A brief clarification
The problem with writing a paper is that, once you put it out into the world, it takes on a life of its own. People can then draw whatever inferences they like from it, whether or not those were the ones you intended when you wrote it.
Nowhere has this been clearer than in the papers I’ve written on plasticity loss. My understanding of why neural networks become harder to train over time has evolved a lot over the past four years, and the careful observer will see this evolution in the papers I have written. In my initial papers, I tracked a lot of correlations, e.g. between network performance at the end of a continual learning problem and parameter norm or dead units or gradient norm. I wasn’t necessarily sure what the causal relationship between these things was, but it seemed worthwhile to log whatever correlations might exist. Later papers were able to clarify exactly why some of these correlations existed, and why they weren’t consistent accross certain algorithm or task properties.

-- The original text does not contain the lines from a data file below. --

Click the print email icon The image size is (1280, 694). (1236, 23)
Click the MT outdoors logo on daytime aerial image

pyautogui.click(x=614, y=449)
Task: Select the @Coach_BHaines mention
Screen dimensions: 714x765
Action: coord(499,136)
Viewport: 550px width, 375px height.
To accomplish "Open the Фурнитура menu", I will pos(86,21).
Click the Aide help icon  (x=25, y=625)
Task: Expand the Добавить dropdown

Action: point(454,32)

Unfortunately, when you write a paper clarifying an observation you made in an earlier paper, it is not considered good scientific practice to add a footnote in your earlier paper noting the ambiguous or incorrect observation and pointing to the later paper that clarifies or corrects it. This means that a lot of people who read the early paper might have no idea that the later paper exists, and go on believing something that, when you looked deeper, turned out to just be a spurious correlation.

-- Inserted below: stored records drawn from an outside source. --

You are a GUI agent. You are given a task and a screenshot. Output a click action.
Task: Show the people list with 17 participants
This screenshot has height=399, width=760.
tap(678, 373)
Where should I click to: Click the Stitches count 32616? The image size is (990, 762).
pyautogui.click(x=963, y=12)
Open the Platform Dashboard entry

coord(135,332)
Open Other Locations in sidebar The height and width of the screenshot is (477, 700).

This has unfortunately become the case with parameter norm and loss of plasticity, and I’m writing this blog post in a possibly-futile effort to correct it. In particular, I want to refute the following misconception:
Neural networks lose plasticity because their parameter norm gets large, so if you find a method that doesn’t cause parameter norms to grow too much then that will help maintain plasticity through some complex, as-yet-unknown mechanism.
My clarification is going to stand on two pillars: first, I will explain why parameter norm doesn’t cause loss of plasticity. Then, I will explain why it does.
Consider a “standard” feedforward ReLU network from the year 2018, back before softmax attention took off. This network would typically be composed of a few main ingredients: convolutional layers, fully-connected layers, batch or layer normalization, ReLU nonlinearities, skip connections, and maybe a softmax transform at the end to convert logits into a normalized probability distribution. In this case, the network will be viewed as a sequence of linear-homogeneous functions followed by normalization transforms. Such a network is partially scale-invariant, which means that multiplying the parameters by a constant (for any set of parameters that precedes a normalization layer) won’t change the network output. Scale-invariant networks have a lot of nice properties, one of which is that there exist equivalence classes of parameter-norm-learning-rate pairs which induce the same training dynamics. The mathematics behind this are actually quite cute. Essentially, given a function such that
\[f(x) = f(\alpha x) \forall \alpha > 0\]
we have the following property of the gradient
\[\nabla f(\alpha x) = \frac{1}{\alpha} f(x) \]
which is straightforward to deduce from the definition of a derivative
\[\nabla f(x) = \lim_{h \rightarrow 0} \frac{f(x + h) - f(x)}{h} = \lim_{h \rightarrow 0} \alpha \frac{f(\alpha x + \alpha h) - f(\alpha x)}{\alpha h} = \alpha \nabla f(\alpha x)\]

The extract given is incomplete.